### Work instructions
• A. Please list the changes to the car that the Jaguar Land Rover mood-detection system can make to soothe the driver, as described in the road rage article.
• B. Extend the road rage article past its final sentence, keeping the same style.

### Provided text
+ + + + + + +
Toning Down Road Rage Through Tech

4 min read
Clever technologies could improve driver wellness and reduce their stress levels, keeping road rage at bay and everyone else sane and safe.

In a fast-paced society, everyone is striving to get ahead of everyone else — that is certainly true of drivers as well. Stress inevitably sets in, leading some drivers to get all aggressive, yelling and using rude gestures, even resorting to violence on the roads. Thankfully, there are clever and innovative devices that can help with that.

Technology companies and car manufacturers are finding ways to help keep a lid on driver stress levels and, in doing so, make the driving experience more sane and enjoyable for everyone.

TRACKING MOVEMENT
Technology giant Huawei has come up with a patented system that uses thermal cameras to detect the blood pressure of the driver. This new ‘road rage detector’, which Huawei hopes could be used in future smart cars, can even track the movement of the driver’s hands. What this does is to analyse the driver’s stress levels by way of his or her reactionary movements. Frustrated drivers usually react more erratically and may have a slower reaction time, making them a danger on the roads.

If the system notices that the driver is making a gesture, such as extending the middle finger or clenching the hand into a fist, the car could be slowed down or even brought to a halt. This defrays any possible explosive encounter that may be dangerous to the driver and other road users. In addition, by utilising in-car microphones, the system is also able to monitor the speech patterns of the driver. If the driver starts yelling or swearing, this may activate the system and cause the car to slow down.

Image Credit: Jaguar Land Rover

MONITORING MOODS
Jaguar Land Rover has in development a ‘mood-detection system’ that uses artificial intelligent (AI) technology to track and interpret the driver’s facial expressions, and will implement subtle changes in the car to help soothe the driver, if need be. What the system hopes to do is to nip the mood change at the slightest indication before it grows to a rage.

The system works by using biometric sensors and driver-facing cameras to provide the driver’s facial expression feedback and information to the central AI. The system then adjusts the mood of the car to try and soothe the driver. This can be in the form of adjusting the ambient lighting with a calming colour palette, playing the driver’s favourite tunes, or lowering the temperature of the cabin to literally cool down the situation. The AI learns to interpret the nuances and driver preferences, allowing it to tailor-make adjustments.
+ + + + + + +
### Listed records
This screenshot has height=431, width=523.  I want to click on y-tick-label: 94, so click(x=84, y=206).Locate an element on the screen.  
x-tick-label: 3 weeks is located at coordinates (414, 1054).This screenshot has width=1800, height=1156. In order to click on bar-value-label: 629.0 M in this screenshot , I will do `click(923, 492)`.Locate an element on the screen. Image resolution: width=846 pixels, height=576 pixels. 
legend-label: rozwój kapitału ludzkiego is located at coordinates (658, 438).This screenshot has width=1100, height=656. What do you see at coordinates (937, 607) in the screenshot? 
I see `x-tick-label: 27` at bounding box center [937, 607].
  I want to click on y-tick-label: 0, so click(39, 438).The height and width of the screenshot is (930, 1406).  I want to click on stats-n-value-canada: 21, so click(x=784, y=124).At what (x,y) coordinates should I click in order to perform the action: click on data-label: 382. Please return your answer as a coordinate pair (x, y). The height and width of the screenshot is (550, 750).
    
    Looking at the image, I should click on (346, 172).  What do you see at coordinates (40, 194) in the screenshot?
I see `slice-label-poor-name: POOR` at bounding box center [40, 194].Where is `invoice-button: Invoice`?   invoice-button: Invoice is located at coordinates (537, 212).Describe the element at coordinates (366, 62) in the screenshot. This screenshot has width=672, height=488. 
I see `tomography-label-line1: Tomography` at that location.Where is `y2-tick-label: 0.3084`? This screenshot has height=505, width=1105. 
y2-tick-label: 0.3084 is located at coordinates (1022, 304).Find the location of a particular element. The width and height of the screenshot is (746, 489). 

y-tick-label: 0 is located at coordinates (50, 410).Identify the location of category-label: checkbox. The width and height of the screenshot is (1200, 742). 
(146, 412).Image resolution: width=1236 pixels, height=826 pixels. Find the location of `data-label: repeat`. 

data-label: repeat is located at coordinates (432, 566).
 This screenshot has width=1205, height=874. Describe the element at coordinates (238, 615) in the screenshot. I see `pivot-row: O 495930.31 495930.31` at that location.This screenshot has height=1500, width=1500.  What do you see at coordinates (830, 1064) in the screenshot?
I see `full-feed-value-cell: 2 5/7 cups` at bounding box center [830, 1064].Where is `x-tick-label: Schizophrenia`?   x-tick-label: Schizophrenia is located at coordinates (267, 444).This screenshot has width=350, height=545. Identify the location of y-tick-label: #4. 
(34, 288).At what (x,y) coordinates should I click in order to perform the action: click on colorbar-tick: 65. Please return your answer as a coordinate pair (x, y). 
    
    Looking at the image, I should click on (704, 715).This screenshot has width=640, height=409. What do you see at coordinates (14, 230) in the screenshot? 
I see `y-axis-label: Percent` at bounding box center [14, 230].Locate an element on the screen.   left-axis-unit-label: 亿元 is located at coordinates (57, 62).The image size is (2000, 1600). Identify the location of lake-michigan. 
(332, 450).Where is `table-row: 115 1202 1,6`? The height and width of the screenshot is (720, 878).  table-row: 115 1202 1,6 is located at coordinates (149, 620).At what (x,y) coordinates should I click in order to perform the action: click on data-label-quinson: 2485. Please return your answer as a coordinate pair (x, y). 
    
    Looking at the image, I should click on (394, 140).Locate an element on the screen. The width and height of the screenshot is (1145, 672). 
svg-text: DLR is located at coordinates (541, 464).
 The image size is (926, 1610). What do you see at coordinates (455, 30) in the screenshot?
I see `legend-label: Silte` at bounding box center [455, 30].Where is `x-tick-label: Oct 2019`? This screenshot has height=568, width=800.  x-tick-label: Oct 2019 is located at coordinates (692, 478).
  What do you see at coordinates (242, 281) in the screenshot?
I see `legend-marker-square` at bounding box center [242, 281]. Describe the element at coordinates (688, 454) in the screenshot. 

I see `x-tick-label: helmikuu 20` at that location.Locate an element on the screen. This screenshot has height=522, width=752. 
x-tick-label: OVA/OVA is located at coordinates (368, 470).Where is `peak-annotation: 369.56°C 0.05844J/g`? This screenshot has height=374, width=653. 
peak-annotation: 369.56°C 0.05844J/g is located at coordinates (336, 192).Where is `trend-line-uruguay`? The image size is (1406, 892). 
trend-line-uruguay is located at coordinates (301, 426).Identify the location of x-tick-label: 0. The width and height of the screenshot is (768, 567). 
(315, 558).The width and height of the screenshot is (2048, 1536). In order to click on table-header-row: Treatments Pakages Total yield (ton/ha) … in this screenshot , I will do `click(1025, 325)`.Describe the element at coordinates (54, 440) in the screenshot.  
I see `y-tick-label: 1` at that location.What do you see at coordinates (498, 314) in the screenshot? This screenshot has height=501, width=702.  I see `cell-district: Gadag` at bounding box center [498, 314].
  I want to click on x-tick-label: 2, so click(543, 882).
+ + + + + + +
### Exercise answers
• A.
- Adjusting the ambient lighting to a calming palette
- Playing the driver's favorite tunes
- Lowering the cabin temperature

• B.
 Image Credit: RoadWayve

LED COMMUNICATOR
RoadWayve thinks what is lacking between drivers is proper communication. Drivers make little mistakes all the time, such as veering off their lane a little, and it is pretty easy for these mistakes to be interpreted as purposeful acts of aggression. When the driver’s intent isn’t clear, it may lead to a misunderstanding; in some cases, it can lead to subsequent road rage instances. And if the driver wanted to say sorry, sometimes a wave of the hand or a honk may be misconstrued as something else.

Designed to be mounted on the rear windshield of the car, the system uses an LED screen to help communicate that intent. Pairing with the driver’s smartphone, the system allows for situation-specific messages or custom messages that could relay the driver’s apologies and even thanks to other road users for letting them by. The simple user interface allows the driver to use it without being distracted from driving — the system even responds to voice commands!

However, car owners in here should not get too excited about this. The Land Transport Authority (LTA) considers this device as “additional or decorative vehicle lighting (both exterior and interior)”  that could distract drivers and other road users, and is thus not approved for use on Singapore roads.

Road rage is unlikely to be eradicated from our roads, but with technology and clever solutions, we could be going some way to contain it and help make the roads safer for all.